Prompt
Set out exactly every line of the entries below, starting at the line that holds "Task: Select the pthread_create stack frame" and stopping after the line that holds "Given: Click the 查询 search button".

Records
%%
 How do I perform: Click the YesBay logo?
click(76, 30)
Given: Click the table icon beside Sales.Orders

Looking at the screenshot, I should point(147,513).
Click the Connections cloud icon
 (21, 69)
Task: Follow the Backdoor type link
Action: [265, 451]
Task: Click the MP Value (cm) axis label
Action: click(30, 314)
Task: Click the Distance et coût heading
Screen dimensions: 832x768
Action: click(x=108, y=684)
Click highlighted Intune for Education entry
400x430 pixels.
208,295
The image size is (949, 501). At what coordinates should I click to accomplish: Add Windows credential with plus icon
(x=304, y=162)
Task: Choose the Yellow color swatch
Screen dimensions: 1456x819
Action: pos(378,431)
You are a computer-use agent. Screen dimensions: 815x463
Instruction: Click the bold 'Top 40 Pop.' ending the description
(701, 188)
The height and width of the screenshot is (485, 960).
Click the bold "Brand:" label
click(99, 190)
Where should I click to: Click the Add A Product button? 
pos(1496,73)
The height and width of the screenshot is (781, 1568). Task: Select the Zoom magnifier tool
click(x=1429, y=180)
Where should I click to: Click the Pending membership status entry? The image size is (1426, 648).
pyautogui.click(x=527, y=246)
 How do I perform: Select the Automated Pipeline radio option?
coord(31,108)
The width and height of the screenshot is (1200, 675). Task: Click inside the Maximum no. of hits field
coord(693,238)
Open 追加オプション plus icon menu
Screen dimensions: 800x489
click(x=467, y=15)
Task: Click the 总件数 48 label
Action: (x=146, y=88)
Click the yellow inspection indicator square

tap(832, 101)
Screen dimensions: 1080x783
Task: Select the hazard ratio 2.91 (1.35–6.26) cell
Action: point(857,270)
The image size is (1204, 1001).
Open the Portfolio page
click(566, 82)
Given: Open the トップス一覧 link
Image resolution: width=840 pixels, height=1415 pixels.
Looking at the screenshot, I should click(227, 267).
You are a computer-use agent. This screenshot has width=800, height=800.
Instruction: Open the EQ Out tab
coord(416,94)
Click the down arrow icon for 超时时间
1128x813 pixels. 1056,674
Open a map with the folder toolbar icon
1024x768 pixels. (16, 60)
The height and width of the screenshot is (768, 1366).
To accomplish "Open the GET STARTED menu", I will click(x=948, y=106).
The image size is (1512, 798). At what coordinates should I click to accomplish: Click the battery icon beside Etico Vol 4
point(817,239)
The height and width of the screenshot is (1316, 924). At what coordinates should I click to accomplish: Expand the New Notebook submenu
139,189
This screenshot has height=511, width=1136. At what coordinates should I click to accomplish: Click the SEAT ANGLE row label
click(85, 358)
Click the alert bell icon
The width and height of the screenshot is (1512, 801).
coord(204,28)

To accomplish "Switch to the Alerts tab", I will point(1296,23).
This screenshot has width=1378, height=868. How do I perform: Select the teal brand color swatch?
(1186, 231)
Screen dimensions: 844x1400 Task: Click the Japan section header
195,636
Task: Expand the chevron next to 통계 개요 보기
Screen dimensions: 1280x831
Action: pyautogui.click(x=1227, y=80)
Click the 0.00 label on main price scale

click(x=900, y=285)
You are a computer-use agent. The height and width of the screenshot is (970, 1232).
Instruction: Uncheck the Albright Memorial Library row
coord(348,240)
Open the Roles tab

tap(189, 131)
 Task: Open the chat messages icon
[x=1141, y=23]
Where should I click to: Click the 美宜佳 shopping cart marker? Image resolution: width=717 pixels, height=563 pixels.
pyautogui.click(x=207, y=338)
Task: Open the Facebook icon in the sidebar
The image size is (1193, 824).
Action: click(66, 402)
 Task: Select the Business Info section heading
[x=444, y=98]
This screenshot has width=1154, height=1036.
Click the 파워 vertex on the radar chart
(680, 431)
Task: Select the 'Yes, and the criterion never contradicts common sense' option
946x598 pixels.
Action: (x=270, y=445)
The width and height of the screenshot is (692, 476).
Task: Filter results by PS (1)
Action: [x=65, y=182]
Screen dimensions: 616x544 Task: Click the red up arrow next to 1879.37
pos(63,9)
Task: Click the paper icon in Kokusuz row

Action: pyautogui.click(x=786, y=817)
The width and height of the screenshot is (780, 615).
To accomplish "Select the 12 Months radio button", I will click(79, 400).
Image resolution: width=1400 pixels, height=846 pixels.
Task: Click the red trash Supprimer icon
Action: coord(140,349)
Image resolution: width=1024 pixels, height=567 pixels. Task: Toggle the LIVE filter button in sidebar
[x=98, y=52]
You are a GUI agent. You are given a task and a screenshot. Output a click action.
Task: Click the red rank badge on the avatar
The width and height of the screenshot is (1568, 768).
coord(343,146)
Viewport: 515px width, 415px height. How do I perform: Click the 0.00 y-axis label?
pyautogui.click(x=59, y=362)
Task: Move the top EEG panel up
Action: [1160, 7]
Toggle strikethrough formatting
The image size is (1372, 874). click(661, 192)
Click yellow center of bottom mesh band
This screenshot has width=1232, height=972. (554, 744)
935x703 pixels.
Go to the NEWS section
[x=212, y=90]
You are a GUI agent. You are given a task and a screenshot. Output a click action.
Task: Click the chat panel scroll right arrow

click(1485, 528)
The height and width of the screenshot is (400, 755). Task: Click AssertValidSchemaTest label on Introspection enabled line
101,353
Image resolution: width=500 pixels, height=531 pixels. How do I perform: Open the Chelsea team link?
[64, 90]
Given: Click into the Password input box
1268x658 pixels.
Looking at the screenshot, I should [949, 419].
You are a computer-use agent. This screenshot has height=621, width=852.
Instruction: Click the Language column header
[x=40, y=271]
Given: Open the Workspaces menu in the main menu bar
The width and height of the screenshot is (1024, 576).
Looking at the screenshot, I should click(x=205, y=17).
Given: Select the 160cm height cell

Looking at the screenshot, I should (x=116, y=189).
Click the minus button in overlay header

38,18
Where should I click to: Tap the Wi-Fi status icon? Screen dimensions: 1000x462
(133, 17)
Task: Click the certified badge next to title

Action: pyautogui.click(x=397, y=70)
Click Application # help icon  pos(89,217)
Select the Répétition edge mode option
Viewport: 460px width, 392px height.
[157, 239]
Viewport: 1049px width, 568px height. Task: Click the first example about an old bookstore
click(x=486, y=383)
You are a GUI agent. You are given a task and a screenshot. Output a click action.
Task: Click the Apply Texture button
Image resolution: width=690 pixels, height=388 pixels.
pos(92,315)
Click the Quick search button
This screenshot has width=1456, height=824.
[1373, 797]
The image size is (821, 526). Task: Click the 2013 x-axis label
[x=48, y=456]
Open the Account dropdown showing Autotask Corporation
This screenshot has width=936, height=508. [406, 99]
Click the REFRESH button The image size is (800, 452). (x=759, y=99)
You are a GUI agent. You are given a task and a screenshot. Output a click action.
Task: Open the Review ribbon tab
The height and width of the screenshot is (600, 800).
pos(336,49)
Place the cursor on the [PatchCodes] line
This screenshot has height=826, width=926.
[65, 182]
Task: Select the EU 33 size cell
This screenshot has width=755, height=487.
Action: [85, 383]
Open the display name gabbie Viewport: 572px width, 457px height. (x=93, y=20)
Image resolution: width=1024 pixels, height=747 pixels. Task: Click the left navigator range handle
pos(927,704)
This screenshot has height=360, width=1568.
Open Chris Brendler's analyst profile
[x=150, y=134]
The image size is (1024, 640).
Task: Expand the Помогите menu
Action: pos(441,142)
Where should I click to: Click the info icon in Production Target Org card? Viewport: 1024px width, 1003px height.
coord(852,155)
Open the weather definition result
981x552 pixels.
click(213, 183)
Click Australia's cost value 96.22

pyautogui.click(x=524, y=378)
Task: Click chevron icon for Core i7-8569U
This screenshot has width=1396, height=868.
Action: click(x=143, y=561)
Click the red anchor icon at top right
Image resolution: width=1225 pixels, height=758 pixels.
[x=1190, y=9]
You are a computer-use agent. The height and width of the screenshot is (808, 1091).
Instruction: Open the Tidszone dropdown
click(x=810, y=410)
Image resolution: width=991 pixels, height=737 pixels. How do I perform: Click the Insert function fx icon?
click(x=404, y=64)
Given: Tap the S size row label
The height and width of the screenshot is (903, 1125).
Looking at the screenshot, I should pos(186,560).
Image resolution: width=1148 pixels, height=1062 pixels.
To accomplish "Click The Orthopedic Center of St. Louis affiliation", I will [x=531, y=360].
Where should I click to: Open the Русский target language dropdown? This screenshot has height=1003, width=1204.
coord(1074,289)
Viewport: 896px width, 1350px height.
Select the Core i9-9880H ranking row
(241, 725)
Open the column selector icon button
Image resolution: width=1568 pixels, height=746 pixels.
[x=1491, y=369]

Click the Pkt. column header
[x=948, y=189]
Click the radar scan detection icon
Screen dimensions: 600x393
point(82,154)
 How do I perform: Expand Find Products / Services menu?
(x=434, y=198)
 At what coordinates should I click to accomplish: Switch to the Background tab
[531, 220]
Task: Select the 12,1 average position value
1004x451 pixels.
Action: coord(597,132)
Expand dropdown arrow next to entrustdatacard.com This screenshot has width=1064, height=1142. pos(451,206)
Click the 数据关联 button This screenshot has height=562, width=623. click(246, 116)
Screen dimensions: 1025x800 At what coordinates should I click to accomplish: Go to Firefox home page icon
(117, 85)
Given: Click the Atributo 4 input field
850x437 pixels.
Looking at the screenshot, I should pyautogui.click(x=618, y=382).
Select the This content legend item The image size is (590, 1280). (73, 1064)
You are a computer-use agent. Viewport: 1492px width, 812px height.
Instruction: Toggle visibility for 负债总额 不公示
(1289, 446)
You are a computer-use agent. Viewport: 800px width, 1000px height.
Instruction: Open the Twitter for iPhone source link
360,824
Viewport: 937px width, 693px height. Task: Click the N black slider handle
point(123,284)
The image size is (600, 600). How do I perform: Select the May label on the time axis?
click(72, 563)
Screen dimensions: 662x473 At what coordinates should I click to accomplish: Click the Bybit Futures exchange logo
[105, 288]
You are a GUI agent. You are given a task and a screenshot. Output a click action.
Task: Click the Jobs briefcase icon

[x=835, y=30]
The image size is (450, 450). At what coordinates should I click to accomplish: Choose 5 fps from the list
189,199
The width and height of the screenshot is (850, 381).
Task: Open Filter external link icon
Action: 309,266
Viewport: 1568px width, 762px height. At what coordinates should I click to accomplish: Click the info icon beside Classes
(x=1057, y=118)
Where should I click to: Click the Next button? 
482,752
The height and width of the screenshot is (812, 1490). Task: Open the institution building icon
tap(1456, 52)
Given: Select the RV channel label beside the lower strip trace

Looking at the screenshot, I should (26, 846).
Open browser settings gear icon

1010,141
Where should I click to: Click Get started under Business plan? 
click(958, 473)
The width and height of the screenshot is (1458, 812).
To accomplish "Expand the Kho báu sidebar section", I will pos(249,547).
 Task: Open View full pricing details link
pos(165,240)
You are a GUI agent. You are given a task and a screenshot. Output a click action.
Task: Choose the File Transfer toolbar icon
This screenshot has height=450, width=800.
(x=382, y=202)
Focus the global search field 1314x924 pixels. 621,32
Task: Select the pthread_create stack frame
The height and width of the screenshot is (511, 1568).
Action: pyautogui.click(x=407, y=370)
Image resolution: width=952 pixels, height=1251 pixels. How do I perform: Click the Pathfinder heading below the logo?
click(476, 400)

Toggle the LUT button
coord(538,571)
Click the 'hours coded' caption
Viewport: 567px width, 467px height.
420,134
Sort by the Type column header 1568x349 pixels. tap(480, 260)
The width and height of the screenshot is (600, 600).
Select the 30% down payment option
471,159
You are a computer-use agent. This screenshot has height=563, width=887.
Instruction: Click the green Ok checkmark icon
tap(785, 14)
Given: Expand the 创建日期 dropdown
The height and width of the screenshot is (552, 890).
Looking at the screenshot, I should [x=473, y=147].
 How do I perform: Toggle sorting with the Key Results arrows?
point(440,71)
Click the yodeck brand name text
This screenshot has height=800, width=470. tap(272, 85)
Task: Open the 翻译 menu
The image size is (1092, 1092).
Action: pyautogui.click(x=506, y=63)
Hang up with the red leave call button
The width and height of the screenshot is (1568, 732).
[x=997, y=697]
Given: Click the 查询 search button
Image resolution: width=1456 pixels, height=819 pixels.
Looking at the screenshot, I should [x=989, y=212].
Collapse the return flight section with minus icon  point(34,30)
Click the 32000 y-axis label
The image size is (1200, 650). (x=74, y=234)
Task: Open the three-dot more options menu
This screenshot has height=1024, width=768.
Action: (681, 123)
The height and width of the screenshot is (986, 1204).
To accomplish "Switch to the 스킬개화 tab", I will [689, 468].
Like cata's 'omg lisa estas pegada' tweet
%%
The answer
Task: Select the pthread_create stack frame
The height and width of the screenshot is (511, 1568).
Action: pyautogui.click(x=407, y=370)
Image resolution: width=952 pixels, height=1251 pixels. How do I perform: Click the Pathfinder heading below the logo?
click(476, 400)

Toggle the LUT button
coord(538,571)
Click the 'hours coded' caption
Viewport: 567px width, 467px height.
420,134
Sort by the Type column header 1568x349 pixels. tap(480, 260)
The width and height of the screenshot is (600, 600).
Select the 30% down payment option
471,159
You are a computer-use agent. This screenshot has height=563, width=887.
Instruction: Click the green Ok checkmark icon
tap(785, 14)
Given: Expand the 创建日期 dropdown
The height and width of the screenshot is (552, 890).
Looking at the screenshot, I should [x=473, y=147].
 How do I perform: Toggle sorting with the Key Results arrows?
point(440,71)
Click the yodeck brand name text
This screenshot has height=800, width=470. tap(272, 85)
Task: Open the 翻译 menu
The image size is (1092, 1092).
Action: pyautogui.click(x=506, y=63)
Hang up with the red leave call button
The width and height of the screenshot is (1568, 732).
[x=997, y=697]
Given: Click the 查询 search button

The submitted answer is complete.